Required action – Determine how many lines in the records below contain "input", then state that number alone.

Information –
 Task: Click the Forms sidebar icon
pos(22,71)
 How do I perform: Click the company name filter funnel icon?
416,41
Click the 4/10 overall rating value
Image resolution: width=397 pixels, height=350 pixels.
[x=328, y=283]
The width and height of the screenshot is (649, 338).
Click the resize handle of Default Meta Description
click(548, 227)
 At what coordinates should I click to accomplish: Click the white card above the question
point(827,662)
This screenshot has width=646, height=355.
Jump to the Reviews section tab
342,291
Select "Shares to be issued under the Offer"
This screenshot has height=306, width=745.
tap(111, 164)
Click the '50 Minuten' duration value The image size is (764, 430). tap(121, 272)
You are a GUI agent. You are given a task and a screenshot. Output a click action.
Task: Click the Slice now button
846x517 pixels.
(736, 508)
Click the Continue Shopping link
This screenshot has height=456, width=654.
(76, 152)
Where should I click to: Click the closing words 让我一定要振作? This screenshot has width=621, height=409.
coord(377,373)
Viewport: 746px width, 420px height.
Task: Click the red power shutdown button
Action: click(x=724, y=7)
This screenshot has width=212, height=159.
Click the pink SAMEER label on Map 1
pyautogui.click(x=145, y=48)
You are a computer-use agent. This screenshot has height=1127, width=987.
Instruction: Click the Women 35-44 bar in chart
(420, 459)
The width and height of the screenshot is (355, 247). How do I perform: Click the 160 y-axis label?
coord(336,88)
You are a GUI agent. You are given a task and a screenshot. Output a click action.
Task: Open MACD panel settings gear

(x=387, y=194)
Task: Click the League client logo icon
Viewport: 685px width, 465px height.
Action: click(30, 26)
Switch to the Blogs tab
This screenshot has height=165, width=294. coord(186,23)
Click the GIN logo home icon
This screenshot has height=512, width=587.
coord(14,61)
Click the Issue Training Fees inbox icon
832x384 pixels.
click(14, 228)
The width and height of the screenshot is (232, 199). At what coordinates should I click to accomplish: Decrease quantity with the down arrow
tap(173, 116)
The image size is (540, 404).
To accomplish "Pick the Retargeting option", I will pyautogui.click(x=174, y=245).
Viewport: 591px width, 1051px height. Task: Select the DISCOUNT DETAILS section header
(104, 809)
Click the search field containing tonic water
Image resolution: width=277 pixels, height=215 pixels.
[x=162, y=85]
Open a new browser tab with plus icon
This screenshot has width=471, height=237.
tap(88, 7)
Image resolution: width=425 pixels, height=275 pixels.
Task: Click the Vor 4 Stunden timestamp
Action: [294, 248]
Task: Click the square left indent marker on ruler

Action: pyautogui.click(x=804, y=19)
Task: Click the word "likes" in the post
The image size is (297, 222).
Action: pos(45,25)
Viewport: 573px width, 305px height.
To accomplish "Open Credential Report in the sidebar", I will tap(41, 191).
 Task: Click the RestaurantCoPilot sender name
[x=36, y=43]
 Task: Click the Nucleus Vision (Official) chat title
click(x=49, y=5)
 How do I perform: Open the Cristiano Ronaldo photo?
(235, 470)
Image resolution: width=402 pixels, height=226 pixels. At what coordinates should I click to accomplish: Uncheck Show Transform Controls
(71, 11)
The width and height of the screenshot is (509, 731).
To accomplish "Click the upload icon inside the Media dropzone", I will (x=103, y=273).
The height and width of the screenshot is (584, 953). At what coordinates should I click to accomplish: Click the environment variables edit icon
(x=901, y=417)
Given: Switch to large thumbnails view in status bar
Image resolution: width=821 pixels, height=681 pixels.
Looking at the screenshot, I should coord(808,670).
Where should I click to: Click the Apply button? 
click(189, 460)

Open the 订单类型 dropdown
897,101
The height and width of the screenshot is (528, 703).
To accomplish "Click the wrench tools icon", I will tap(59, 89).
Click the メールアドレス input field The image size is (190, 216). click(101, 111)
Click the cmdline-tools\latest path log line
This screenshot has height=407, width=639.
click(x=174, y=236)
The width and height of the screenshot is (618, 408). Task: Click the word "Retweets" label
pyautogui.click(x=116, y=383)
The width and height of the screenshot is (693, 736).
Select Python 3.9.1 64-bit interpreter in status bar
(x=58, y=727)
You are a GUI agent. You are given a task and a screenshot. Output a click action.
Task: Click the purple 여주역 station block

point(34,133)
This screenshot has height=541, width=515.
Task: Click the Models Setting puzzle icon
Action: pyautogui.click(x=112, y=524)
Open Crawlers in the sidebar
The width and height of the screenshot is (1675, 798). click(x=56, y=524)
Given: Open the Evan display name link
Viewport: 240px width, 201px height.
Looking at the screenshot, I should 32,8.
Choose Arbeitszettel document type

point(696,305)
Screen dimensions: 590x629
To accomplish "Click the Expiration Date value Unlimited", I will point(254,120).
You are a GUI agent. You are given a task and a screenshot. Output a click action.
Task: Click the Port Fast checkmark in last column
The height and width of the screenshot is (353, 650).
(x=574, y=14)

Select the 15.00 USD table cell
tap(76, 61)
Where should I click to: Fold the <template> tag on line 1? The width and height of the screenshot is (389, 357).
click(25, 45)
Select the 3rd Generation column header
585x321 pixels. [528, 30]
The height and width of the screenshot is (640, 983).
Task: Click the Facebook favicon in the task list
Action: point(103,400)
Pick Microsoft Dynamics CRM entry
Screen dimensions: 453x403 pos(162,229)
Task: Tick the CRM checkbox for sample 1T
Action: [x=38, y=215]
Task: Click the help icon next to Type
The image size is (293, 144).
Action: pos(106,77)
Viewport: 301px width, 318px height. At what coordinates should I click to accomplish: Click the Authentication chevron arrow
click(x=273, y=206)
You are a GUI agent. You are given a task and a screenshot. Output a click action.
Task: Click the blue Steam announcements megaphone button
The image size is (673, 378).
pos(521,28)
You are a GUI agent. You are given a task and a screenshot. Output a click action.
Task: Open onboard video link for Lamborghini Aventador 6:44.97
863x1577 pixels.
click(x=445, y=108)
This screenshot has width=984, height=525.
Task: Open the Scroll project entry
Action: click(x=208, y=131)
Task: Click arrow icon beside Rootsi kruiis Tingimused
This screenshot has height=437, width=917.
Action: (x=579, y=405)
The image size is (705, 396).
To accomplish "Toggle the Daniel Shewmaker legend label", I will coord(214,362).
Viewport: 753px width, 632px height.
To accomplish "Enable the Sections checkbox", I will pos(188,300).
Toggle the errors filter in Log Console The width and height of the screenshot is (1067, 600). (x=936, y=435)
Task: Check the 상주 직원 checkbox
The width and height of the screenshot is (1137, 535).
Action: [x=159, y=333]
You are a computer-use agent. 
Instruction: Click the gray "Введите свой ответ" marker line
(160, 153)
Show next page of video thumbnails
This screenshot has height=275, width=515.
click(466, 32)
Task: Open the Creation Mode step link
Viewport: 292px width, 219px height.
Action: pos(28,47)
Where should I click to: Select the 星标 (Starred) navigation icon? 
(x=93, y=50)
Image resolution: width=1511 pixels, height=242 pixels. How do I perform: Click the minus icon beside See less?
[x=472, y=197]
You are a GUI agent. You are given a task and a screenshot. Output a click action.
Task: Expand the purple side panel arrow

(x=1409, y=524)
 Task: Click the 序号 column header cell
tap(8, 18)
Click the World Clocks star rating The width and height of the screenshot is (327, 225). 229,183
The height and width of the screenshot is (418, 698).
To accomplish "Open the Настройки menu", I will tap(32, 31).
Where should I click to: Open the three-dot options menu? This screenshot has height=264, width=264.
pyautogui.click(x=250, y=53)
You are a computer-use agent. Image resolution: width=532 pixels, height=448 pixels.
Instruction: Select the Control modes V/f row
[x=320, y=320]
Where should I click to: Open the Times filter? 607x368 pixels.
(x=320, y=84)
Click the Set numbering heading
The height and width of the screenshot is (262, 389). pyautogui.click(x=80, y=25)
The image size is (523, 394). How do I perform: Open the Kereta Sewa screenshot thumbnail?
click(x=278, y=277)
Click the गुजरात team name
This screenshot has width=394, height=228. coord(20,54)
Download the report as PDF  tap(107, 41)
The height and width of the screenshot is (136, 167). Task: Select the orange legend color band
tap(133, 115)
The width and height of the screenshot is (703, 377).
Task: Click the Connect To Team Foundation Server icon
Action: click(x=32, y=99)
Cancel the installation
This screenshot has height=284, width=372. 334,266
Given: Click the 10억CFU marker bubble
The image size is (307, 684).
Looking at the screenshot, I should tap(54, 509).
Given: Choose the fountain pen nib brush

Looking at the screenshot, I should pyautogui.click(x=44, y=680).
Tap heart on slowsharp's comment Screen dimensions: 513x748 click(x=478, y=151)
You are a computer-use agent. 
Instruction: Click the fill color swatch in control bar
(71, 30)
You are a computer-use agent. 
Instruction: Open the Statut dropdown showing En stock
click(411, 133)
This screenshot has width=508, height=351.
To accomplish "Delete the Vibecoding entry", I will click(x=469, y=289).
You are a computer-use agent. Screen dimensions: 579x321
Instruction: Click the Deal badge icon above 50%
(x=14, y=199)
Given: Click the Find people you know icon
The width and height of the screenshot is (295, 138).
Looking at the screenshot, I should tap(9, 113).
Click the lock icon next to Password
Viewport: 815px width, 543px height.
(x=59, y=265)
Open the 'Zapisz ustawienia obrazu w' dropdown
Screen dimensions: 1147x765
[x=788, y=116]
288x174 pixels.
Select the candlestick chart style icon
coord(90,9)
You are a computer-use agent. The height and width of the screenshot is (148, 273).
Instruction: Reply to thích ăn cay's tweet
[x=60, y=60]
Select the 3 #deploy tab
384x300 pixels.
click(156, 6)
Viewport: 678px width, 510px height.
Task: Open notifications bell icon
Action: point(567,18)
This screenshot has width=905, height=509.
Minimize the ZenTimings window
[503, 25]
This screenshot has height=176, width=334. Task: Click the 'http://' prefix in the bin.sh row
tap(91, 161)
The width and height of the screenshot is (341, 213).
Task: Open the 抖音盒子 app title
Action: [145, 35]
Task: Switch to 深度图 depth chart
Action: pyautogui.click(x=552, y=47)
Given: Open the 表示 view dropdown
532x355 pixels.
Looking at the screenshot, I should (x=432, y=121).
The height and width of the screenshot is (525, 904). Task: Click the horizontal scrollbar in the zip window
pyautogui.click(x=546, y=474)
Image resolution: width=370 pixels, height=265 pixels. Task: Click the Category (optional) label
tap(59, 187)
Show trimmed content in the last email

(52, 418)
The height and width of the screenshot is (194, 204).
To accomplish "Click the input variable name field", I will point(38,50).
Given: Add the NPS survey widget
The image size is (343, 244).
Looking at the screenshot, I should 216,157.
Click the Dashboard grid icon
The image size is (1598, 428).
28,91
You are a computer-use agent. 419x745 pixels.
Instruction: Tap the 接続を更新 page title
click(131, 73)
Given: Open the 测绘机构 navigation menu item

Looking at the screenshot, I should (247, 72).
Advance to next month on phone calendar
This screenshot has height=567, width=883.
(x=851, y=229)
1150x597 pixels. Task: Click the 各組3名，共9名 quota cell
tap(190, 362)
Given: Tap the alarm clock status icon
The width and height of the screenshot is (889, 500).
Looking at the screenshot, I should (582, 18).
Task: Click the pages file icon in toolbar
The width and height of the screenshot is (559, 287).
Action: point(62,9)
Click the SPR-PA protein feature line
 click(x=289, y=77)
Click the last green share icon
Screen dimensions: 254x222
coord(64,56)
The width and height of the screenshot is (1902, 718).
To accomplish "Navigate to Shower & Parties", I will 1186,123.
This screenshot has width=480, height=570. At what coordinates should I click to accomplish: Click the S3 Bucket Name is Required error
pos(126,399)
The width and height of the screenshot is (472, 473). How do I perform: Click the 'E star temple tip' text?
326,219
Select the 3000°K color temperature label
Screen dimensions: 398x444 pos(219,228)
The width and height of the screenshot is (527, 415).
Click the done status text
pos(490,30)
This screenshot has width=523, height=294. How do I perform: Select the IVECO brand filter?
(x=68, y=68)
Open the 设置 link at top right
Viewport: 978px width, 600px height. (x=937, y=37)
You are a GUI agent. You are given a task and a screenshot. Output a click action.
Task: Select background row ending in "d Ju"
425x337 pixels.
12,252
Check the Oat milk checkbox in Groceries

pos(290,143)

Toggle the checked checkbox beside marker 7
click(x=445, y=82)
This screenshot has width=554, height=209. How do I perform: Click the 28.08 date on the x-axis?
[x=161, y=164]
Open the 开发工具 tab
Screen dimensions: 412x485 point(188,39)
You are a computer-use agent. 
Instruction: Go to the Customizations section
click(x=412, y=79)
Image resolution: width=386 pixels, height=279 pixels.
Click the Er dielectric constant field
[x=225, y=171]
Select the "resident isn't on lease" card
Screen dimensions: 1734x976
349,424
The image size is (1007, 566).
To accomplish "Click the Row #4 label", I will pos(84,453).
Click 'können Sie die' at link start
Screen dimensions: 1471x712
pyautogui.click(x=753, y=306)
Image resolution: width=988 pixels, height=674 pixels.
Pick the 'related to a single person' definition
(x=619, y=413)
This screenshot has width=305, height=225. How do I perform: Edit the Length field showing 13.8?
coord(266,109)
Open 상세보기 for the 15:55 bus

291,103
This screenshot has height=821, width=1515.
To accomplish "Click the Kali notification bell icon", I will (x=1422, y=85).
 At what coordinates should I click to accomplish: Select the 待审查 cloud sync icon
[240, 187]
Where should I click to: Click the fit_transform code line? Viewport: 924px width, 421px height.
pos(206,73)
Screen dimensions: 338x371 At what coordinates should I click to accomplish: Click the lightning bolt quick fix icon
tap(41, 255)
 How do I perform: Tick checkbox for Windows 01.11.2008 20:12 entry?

Solution below – 2